[[ Text block open ]]

Location: app/models/pytorch/transformer.py:223-362 Architecture Components:
class VisionTransformer(nn.Module):
    def __init__(
        self,
        image_size: int = 224,
        patch_size: int = 16,         # 16x16 patches
        num_classes: int = 1000,
        embed_dim: int = 768,         # Embedding dimension
        depth: int = 12,              # Number of transformer blocks
        num_heads: int = 12,          # Attention heads
        mlp_ratio: float = 4.0,       # MLP hidden dim ratio
        dropout: float = 0.1,
    ):
        super().__init__()
        
        # 1. Patch embedding (image to sequences)
        self.patch_embed = PatchEmbedding(...)
        
        # 2. CLS token and position embeddings
        self.cls_token = nn.Parameter(torch.zeros(1, 1, embed_dim))
        self.pos_embed = nn.Parameter(
            torch.zeros(1, num_patches + 1, embed_dim)
        )
        
        # 3. Transformer blocks
        self.blocks = nn.ModuleList([
            TransformerBlock(
                embed_dim=embed_dim,
                num_heads=num_heads,
                mlp_ratio=mlp_ratio,
                dropout=dropout
            ) for _ in range(depth)
        ])
        
        # 4. Classification head
        self.norm = nn.LayerNorm(embed_dim)
        self.head = nn.Linear(embed_dim, num_classes)
Forward Pass:
  1. Split image into patches (14x14 = 196 patches for 224x224 image with 16x16 patches)
  2. Linearly embed each patch
  3. Add learnable position embeddings
  4. Prepend CLS token
  5. Pass through transformer blocks
  6. Extract CLS token output
  7. Classify

Stage 3: Training Configuration

Hyperparameters

Optimizer Settings

  • Optimizer: Adam, SGD, RMSprop, AdamW
  • Learning Rate: 0.0001 - 0.1
  • Weight Decay: 0 - 0.01
  • Momentum: 0 - 0.99 (SGD only)

Training Settings

  • Epochs: 10 - 500
  • Batch Size: 16, 32, 64, 128
  • Early Stopping: Optional (patience: 5-50)
  • Checkpointing: Every N epochs

Learning Rate Scheduling

Available Schedulers:
Reduce LR by gamma every step_size epochs:
scheduler = torch.optim.lr_scheduler.StepLR(
    optimizer,
    step_size=30,      # Decay every 30 epochs
    gamma=0.1          # Multiply LR by 0.1
)

[[ Text block closed ]]
[[ Records provided open ]]

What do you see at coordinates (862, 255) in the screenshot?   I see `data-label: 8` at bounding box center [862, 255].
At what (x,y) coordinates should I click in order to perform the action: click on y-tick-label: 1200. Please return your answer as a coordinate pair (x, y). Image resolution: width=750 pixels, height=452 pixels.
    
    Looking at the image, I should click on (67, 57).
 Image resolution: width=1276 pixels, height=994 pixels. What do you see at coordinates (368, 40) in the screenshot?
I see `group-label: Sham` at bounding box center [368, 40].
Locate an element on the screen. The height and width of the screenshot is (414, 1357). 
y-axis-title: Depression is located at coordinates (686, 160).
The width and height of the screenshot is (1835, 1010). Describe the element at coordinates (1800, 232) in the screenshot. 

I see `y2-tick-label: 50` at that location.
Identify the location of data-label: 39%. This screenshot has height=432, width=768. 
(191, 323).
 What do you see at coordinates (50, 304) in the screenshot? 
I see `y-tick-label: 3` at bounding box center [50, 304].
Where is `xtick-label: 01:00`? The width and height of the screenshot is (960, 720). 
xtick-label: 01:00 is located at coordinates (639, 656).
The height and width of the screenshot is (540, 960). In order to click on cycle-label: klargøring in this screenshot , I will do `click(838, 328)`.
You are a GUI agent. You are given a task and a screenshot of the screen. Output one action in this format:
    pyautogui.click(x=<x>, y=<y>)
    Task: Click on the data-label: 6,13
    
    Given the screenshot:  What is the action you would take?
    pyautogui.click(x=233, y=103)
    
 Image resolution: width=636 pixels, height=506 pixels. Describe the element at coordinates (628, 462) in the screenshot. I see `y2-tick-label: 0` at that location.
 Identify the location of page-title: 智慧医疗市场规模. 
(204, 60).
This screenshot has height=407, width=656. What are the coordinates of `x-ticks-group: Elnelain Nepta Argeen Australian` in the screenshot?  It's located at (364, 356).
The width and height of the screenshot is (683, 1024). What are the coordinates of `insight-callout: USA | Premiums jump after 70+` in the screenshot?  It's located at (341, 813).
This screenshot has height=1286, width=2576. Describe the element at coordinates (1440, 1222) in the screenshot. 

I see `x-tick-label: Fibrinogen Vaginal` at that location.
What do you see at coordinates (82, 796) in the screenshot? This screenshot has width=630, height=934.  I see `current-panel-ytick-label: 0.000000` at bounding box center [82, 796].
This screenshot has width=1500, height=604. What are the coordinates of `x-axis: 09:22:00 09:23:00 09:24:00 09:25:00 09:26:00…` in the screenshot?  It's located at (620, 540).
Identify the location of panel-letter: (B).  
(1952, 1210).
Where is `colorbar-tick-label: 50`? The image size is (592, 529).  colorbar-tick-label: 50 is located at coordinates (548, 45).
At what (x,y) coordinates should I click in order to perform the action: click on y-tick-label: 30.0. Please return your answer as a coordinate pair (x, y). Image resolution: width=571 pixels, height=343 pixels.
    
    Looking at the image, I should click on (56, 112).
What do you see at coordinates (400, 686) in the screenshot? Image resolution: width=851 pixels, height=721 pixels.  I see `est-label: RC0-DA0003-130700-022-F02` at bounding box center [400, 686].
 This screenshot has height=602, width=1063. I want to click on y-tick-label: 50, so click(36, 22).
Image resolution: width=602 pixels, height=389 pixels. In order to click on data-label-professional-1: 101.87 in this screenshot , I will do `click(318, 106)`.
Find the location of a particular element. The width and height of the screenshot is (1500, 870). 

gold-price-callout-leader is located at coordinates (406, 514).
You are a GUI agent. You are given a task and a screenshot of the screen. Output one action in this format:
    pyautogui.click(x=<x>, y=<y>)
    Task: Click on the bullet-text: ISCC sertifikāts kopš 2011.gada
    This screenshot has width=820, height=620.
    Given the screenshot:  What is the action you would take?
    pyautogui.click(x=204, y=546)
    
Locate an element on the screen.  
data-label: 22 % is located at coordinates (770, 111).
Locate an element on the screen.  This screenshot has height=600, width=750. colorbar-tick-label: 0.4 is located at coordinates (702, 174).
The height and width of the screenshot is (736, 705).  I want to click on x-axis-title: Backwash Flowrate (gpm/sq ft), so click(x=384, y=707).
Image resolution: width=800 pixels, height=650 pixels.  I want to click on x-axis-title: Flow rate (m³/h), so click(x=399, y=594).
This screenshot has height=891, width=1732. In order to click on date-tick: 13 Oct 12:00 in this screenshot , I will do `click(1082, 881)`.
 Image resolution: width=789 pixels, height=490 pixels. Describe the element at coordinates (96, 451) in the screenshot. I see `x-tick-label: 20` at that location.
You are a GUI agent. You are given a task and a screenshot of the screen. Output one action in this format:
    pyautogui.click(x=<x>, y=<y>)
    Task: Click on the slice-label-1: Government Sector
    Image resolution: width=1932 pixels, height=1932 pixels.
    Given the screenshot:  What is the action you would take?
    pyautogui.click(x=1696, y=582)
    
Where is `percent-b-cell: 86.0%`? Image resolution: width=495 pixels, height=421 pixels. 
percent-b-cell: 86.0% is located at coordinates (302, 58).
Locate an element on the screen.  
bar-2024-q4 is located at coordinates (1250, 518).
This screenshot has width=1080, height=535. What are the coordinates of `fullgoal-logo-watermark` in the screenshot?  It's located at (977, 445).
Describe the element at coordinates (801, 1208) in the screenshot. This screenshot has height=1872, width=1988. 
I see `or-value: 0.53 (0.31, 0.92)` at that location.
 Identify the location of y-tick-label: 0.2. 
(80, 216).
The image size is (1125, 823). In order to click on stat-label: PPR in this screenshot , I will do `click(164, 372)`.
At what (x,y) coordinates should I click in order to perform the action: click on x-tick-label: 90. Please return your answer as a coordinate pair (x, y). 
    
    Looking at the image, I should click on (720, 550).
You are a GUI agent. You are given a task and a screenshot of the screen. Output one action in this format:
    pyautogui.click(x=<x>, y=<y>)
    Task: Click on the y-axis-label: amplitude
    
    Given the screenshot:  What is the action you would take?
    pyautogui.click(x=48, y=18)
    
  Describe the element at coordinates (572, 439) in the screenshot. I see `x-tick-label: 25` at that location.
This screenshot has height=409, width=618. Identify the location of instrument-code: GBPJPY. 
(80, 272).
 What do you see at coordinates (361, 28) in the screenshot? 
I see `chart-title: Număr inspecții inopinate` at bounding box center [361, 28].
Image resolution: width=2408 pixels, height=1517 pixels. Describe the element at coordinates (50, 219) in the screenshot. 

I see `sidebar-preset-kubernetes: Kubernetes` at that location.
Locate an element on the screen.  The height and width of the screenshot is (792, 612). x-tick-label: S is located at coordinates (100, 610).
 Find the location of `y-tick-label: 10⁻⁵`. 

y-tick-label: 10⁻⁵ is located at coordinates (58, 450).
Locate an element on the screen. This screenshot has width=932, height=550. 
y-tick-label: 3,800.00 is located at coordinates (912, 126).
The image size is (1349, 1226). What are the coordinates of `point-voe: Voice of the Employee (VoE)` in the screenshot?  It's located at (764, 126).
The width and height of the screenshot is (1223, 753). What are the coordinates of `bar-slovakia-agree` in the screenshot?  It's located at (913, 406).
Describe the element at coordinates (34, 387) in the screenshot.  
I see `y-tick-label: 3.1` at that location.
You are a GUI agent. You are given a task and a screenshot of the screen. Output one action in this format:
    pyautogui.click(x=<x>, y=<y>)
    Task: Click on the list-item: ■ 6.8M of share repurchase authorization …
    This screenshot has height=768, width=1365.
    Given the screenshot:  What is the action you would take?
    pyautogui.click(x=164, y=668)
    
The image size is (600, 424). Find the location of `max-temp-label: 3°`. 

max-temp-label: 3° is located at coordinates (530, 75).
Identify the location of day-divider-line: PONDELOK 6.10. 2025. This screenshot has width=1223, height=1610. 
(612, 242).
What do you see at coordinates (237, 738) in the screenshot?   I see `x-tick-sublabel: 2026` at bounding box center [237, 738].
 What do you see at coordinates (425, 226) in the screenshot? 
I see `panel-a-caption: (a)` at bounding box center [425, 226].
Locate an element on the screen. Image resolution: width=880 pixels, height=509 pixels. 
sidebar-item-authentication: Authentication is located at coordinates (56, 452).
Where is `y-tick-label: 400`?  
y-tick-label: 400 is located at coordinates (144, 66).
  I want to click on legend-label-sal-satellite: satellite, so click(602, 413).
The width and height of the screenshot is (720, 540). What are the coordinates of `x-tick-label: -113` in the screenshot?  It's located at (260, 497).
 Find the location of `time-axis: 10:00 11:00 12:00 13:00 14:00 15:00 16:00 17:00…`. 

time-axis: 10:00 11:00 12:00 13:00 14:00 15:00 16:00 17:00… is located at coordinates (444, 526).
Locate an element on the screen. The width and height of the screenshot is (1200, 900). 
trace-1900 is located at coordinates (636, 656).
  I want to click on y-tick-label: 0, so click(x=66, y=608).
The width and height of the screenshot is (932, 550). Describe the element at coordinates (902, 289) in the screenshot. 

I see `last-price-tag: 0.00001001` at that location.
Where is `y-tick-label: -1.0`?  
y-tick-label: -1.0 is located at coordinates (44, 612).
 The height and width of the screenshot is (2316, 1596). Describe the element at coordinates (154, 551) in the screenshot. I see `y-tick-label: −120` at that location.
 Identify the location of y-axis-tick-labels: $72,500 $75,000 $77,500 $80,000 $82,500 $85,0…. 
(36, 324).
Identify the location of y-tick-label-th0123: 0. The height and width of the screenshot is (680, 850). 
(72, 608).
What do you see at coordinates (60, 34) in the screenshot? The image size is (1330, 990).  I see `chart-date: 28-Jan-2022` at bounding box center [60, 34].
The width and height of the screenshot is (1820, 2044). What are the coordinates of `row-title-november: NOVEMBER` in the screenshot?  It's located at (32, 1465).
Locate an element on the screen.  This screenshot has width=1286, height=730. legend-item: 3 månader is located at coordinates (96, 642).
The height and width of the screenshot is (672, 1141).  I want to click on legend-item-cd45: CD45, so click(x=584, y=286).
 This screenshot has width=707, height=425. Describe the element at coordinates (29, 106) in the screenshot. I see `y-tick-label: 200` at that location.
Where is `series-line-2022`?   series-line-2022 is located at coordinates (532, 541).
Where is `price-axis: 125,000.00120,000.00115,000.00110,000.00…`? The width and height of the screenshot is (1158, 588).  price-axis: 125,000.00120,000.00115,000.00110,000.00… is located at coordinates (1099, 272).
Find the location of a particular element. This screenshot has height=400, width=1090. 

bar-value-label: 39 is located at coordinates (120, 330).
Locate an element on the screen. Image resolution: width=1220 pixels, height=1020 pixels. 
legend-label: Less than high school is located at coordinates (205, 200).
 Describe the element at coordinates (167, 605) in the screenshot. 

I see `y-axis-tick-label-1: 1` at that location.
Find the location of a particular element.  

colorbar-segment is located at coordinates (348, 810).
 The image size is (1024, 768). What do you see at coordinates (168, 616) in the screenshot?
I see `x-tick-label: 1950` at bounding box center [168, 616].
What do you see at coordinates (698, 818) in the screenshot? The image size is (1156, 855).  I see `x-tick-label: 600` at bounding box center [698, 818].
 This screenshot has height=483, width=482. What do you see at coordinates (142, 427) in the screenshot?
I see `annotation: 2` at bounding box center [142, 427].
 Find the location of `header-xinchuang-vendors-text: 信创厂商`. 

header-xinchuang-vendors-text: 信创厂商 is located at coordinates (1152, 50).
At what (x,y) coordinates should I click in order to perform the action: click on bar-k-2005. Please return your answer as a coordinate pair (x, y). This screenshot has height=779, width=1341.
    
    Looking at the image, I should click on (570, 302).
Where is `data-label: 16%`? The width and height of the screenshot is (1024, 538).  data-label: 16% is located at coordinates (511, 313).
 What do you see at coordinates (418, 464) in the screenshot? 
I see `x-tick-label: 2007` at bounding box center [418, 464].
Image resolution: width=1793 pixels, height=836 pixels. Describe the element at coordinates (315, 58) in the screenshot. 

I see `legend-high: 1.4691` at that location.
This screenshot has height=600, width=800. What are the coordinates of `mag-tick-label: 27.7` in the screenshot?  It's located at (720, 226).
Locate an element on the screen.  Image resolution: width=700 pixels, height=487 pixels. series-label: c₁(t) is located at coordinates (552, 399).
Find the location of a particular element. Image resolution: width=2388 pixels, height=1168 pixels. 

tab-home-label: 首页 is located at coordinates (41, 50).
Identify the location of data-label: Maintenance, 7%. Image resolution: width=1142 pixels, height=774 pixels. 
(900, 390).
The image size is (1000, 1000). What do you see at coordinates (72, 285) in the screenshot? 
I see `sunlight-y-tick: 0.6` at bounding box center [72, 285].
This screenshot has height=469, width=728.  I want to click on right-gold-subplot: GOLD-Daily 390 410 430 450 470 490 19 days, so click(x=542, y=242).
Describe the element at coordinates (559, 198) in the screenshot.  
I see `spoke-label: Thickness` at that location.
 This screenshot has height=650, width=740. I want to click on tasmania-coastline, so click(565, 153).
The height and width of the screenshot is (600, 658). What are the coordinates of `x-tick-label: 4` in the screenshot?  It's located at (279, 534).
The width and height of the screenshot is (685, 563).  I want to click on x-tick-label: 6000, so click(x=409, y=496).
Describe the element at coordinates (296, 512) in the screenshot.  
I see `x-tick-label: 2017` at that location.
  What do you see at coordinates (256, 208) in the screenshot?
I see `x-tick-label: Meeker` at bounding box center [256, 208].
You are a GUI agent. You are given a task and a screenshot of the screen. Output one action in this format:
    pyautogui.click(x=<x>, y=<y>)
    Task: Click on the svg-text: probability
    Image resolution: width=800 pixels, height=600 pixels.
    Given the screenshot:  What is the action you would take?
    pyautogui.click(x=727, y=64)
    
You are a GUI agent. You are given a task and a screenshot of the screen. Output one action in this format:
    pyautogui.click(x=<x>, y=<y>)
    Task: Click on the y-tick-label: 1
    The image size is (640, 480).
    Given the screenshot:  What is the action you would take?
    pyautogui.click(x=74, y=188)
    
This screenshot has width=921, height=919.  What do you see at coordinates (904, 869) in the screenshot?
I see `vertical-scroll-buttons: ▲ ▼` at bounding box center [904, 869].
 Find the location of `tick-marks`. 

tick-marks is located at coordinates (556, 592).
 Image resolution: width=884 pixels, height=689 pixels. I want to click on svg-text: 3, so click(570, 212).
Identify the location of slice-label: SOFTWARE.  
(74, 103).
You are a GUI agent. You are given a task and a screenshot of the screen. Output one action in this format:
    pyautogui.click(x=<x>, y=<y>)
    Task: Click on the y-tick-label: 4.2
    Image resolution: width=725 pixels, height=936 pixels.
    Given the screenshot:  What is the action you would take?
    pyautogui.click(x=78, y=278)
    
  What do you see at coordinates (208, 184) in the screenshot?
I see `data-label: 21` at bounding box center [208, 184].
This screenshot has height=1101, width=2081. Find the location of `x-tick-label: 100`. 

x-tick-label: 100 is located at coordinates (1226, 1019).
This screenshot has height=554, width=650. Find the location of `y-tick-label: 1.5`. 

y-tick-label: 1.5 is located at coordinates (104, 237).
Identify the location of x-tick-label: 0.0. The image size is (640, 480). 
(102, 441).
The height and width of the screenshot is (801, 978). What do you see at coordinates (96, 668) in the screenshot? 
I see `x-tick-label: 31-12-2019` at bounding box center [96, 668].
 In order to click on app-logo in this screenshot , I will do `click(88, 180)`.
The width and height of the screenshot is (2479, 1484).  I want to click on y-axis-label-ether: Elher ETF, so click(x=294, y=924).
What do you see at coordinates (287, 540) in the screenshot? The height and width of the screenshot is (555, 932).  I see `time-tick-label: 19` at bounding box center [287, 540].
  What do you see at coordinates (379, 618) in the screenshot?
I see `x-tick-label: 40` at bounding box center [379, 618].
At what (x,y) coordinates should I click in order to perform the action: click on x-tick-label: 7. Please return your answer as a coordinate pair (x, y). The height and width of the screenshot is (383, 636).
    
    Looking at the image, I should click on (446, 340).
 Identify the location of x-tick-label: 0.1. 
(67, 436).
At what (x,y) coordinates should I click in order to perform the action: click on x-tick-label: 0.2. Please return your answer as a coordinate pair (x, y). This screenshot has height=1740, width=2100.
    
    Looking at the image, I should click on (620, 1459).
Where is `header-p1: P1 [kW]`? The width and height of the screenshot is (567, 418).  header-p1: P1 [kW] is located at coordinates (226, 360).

[[ Records provided closed ]]

• **Study questions**
A: Do these statements agree with the Vision Transformer text? Answer yes or no for each, quoting the words from the text that decide it. (i) The default patch size is 16. (ii) The momentum setting applies to every listed optimizer. (iii) The StepLR scheduler example decays the learning rate every 30 epochs.
B: Reproduce the stretch of entries from the line containing "Locate an element on the screen. Image resolution: width=880" through the line containing "The width and height of the screenshot is (720, 540).".
The text and the entries have no connection to each other.

• **Expected outputs**
A:
(i) Yes: "patch_size: int = 16"
(ii) No: "Momentum: 0 - 0.99 (SGD only)"
(iii) Yes: "# Decay every 30 epochs"

B:
Locate an element on the screen. Image resolution: width=880 pixels, height=509 pixels. 
sidebar-item-authentication: Authentication is located at coordinates (56, 452).
Where is `y-tick-label: 400`?  
y-tick-label: 400 is located at coordinates (144, 66).
  I want to click on legend-label-sal-satellite: satellite, so click(602, 413).
The width and height of the screenshot is (720, 540). What are the coordinates of `x-tick-label: -113` in the screenshot?  It's located at (260, 497).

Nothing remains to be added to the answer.